DATA SUPPLIED:

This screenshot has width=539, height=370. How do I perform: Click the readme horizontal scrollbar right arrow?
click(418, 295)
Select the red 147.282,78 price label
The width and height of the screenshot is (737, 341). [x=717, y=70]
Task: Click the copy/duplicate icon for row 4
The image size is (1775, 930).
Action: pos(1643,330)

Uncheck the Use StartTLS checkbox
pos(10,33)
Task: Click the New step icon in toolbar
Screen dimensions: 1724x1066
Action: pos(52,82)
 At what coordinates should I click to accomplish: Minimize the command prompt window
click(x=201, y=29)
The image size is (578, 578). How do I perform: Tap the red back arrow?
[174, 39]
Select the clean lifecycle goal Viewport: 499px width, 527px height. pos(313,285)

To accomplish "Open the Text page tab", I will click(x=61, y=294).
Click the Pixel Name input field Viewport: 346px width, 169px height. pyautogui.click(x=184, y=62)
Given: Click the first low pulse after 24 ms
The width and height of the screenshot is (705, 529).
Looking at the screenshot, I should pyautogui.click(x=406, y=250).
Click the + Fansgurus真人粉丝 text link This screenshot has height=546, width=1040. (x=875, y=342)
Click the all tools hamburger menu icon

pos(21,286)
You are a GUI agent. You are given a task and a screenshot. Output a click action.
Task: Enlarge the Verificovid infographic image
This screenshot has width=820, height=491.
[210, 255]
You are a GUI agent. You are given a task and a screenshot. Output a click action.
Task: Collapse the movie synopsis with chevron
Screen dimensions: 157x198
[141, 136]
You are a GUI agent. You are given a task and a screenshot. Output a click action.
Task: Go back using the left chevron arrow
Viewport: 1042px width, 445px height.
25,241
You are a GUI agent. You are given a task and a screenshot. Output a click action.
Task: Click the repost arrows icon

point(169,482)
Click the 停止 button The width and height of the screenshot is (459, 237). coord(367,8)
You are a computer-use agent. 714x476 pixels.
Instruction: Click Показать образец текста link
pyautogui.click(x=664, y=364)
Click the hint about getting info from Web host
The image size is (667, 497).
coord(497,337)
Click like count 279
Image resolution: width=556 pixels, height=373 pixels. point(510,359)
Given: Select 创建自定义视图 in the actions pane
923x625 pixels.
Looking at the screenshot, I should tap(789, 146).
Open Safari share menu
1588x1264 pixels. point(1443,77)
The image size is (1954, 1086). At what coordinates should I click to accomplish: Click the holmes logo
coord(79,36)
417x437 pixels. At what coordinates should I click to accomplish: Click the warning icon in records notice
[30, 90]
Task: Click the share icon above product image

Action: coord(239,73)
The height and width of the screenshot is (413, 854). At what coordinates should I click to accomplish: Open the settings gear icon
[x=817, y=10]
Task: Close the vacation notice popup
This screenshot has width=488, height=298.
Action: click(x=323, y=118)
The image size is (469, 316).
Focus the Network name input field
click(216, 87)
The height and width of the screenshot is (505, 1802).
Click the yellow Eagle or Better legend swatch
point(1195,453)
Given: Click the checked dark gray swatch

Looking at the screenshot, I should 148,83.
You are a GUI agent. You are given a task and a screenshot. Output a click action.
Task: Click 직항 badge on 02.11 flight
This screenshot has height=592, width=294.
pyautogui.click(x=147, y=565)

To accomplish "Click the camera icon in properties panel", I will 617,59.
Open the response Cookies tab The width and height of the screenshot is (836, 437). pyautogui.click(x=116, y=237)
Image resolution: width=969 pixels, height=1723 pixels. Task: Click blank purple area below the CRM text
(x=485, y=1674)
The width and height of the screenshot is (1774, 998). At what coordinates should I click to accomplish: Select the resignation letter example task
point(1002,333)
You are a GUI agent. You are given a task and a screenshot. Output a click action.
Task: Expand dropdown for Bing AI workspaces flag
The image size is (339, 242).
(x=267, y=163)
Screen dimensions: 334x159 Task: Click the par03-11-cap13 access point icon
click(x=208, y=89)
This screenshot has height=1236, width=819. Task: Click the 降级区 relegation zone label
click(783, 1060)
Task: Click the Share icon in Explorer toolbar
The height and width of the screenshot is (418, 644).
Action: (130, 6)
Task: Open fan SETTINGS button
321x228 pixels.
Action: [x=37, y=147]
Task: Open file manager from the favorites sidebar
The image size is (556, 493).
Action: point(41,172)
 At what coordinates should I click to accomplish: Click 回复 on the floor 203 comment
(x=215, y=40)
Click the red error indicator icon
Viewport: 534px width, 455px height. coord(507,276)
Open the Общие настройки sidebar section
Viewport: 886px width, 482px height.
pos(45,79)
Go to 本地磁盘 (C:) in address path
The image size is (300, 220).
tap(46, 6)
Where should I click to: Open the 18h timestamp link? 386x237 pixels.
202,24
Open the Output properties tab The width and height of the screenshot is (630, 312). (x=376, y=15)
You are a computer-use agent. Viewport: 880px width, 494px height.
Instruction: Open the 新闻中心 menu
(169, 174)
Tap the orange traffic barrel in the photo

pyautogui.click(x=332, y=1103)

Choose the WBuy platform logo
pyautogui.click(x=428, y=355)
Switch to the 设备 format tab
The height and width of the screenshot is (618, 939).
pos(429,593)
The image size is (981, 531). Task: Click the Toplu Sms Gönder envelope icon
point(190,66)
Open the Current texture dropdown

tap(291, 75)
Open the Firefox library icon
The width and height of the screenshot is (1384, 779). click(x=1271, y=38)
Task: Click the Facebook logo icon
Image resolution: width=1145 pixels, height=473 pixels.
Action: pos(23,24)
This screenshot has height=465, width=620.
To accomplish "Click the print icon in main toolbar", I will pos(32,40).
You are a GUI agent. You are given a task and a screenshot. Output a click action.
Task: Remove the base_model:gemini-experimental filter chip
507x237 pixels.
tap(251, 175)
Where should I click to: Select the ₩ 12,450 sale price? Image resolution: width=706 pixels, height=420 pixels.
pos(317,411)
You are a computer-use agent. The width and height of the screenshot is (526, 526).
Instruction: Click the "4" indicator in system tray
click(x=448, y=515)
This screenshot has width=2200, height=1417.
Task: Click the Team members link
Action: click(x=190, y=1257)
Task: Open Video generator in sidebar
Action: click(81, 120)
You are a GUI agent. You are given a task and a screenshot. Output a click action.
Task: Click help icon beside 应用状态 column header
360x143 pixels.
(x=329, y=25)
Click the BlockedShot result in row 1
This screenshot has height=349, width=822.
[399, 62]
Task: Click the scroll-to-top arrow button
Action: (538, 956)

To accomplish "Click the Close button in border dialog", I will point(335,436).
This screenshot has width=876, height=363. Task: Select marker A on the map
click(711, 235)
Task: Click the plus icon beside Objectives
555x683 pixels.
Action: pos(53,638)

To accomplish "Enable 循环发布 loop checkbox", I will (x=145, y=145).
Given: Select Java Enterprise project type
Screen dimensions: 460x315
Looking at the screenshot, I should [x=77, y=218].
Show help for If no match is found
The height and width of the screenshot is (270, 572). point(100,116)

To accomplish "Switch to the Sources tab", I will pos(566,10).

SHORT PROBLEM: Rescale the listing starting at the line that contains "Where should I click to: Select" and ending at the line that contains "pos(317,411)", and give only those lines again, requests included. Multiply every coordinate in the answers by 2.05 and round to whole numbers, with halves rounded up; leave all numbers in the requests unchanged.

WORKED ANSWER:
Where should I click to: Select the ₩ 12,450 sale price? Image resolution: width=706 pixels, height=420 pixels.
pos(650,843)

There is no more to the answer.